Gray Failure: The Achilles’ Heel of Cloud-Scale Systems
https://www.cs.jhu.edu/~huang/paper/grayfailure-hotos17.pdf
Last updated
https://www.cs.jhu.edu/~huang/paper/grayfailure-hotos17.pdf
Last updated
This paper proposes a definition for gray failures and argues that a key feature of such failures is differential observability: instances of gray failure possess is that they are perceived differently by different entities.
The authors define gray failure using the model depicted in the above figure. The system provides a service and multiple apps use the system. Within a system, an observer(e.g., a failure detector) actively or passively gathers information about whether the system is failing or not and a reactor takes action based on the observations.
Thus, a system is defined to experience gray failure when at least one app makes the observation that system is unhealthy, but observer observes that system is healthy.
As a result, gray failures naturally are under the radar of failure detectors. Note that gray failure is not unique to large-scale systems. Small-scale or even single node system can also experience gray failures.
Gray failure tends to exhibit an interesting evolution pattern along the temporal dimension: initially, the system experiences minor faults (latent failure) that it tends to suppress. Gradually, the system transits into a degraded mode (gray failure) that is externally visible but which the observer does not see. Eventually, the degradation may reach a point that takes the system down (complete failure), at which point the observer also realizes the problem. A typical example is a memory leak.

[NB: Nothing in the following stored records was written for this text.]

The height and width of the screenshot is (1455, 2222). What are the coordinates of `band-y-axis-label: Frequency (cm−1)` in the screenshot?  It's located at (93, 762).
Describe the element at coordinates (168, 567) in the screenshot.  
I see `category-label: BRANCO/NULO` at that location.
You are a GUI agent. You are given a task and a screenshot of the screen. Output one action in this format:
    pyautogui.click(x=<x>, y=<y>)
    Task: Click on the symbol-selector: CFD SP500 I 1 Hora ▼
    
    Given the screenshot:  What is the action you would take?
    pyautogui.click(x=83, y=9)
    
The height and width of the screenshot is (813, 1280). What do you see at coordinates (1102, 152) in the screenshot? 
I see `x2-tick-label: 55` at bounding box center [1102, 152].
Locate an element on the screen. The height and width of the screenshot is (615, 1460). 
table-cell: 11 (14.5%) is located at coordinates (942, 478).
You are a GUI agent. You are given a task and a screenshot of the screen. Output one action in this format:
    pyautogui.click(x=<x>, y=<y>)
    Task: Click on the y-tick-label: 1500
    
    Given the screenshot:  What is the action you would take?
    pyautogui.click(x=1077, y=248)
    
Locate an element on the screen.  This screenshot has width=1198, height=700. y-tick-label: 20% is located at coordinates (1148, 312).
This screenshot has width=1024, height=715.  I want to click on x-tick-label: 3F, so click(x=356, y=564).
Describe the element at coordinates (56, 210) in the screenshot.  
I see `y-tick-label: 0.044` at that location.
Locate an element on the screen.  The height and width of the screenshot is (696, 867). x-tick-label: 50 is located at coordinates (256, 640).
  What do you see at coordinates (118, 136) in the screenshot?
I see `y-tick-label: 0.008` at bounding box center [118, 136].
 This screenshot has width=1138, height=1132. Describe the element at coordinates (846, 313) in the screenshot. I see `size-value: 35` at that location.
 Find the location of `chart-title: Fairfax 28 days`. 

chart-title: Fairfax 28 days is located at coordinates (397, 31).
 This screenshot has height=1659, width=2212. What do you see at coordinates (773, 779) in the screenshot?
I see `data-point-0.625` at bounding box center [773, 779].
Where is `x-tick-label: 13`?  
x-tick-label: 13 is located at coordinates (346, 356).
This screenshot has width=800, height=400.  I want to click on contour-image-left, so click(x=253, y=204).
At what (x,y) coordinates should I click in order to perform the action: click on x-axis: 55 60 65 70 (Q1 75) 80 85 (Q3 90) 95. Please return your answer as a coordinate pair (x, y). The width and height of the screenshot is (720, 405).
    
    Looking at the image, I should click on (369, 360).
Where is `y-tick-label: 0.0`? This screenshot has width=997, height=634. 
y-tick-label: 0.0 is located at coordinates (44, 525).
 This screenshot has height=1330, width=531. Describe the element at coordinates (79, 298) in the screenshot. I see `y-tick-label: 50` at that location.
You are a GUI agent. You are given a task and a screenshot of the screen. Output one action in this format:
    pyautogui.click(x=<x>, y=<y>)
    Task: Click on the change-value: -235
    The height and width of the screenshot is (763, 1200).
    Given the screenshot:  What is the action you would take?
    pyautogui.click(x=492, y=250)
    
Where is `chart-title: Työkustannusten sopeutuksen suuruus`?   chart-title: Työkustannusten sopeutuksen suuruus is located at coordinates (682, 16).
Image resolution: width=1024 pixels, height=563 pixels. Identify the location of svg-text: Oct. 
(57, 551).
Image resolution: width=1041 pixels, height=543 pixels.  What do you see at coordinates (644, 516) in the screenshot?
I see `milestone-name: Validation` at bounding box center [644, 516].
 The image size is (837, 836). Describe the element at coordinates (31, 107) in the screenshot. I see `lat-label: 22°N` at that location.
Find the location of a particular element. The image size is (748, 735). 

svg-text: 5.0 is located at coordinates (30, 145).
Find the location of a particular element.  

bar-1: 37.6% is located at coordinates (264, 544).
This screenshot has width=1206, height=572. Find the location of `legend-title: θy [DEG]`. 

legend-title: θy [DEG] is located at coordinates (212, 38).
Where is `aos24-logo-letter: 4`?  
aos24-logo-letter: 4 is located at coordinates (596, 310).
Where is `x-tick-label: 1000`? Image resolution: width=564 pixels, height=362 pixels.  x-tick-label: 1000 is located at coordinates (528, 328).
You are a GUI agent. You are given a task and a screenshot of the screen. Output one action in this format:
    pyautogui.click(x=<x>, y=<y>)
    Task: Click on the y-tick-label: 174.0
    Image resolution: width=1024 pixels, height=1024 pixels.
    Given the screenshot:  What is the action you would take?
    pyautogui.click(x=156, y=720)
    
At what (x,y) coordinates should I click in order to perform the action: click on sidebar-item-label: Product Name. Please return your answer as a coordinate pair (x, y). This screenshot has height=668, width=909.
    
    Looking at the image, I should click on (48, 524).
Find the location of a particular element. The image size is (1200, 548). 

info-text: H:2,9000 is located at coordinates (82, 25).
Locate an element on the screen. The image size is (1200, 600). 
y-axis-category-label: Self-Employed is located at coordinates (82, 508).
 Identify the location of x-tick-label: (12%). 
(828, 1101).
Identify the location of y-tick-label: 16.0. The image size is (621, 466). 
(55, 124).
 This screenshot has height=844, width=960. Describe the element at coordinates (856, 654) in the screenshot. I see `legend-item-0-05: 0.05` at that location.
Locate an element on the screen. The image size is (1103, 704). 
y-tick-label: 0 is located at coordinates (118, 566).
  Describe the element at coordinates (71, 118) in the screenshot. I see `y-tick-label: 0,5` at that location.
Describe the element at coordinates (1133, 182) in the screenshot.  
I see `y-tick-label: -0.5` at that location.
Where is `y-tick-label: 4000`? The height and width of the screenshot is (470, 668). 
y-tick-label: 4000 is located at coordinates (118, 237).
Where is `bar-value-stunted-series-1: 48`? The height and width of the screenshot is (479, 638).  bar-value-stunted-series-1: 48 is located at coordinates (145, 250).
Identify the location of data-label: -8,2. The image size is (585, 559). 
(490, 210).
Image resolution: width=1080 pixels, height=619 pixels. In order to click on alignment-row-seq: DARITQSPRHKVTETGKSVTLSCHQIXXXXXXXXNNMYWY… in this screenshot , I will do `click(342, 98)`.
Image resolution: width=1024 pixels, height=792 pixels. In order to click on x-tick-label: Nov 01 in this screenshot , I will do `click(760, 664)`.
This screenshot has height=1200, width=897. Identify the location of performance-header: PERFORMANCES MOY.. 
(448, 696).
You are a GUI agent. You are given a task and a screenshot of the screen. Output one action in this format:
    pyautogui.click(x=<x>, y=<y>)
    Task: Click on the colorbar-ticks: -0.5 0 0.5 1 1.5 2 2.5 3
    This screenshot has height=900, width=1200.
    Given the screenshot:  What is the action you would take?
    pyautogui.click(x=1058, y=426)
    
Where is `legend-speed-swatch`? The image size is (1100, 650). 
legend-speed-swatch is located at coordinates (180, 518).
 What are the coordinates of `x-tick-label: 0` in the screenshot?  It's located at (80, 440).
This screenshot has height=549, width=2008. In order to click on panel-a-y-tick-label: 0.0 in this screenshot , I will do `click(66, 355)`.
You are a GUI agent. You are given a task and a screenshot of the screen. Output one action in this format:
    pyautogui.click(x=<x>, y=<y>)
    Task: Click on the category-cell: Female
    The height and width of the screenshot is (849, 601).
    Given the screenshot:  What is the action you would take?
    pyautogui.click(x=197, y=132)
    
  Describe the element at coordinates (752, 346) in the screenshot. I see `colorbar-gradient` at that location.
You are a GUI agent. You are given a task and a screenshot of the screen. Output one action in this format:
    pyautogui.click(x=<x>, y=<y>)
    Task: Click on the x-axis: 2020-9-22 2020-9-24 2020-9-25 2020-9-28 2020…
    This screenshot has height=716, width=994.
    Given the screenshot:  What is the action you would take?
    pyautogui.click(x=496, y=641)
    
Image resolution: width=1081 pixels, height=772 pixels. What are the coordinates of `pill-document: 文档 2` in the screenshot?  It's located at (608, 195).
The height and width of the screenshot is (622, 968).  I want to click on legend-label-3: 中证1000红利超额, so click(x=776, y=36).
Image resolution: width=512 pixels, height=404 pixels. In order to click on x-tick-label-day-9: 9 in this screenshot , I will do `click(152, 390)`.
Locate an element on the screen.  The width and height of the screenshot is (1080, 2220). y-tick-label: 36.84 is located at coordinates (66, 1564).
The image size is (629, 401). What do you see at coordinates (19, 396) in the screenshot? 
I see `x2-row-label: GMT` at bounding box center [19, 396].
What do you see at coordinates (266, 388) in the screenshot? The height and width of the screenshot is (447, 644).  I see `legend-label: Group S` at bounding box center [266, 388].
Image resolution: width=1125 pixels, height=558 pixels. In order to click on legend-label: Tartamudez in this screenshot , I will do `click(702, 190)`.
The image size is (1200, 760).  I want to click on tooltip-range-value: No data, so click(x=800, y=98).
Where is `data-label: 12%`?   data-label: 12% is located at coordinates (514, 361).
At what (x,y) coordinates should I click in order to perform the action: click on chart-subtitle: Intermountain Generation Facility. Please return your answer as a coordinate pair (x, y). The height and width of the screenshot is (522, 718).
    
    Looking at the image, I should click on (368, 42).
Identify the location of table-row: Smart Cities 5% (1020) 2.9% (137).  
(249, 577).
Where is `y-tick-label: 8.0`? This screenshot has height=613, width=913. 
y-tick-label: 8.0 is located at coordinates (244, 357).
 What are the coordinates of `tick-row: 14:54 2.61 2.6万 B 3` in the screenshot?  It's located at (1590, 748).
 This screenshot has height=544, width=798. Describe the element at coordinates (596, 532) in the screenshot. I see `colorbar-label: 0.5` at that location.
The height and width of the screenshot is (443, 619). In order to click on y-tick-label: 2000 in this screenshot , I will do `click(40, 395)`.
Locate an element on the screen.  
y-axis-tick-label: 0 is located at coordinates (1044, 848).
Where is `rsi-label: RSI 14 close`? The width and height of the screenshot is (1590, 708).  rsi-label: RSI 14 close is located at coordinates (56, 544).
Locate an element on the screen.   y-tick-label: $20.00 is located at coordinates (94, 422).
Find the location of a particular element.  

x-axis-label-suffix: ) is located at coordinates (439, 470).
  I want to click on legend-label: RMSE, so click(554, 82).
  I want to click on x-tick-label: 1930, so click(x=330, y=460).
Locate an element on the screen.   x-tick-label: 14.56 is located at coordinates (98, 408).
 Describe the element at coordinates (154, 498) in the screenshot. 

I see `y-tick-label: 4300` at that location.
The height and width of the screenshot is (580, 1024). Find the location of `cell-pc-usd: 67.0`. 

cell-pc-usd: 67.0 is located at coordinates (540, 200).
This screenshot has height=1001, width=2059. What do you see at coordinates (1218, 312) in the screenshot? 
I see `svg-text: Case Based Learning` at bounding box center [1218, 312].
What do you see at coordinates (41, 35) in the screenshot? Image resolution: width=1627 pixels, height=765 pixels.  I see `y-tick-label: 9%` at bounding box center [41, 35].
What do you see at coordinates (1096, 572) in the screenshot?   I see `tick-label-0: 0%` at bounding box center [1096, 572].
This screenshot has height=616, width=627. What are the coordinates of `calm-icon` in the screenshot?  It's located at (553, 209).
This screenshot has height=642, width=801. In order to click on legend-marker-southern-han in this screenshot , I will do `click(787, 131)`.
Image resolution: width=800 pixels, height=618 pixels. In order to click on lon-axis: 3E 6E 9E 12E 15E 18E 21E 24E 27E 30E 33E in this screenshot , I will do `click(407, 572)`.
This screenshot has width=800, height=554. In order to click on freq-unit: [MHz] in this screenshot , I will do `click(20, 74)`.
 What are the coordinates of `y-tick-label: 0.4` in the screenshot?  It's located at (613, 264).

A natural solution to gray failure is to close the observation gaps between the system and the apps that it services. One feasible approach is for a system to measure metrics that approximate the observations of its apps. For example, to tackle the network gray failure example (§2.1), the cloud system can send probes to measure server-to-server latency and reachability to emulate observations of the network by common applications.
Another promising direction is to leverage the power of scale. In particular, since gray failure is often due to isolated observations of an observer, leveraging the observations from a large number of different components that are complementary to each other can help uncover gray failure rapidly.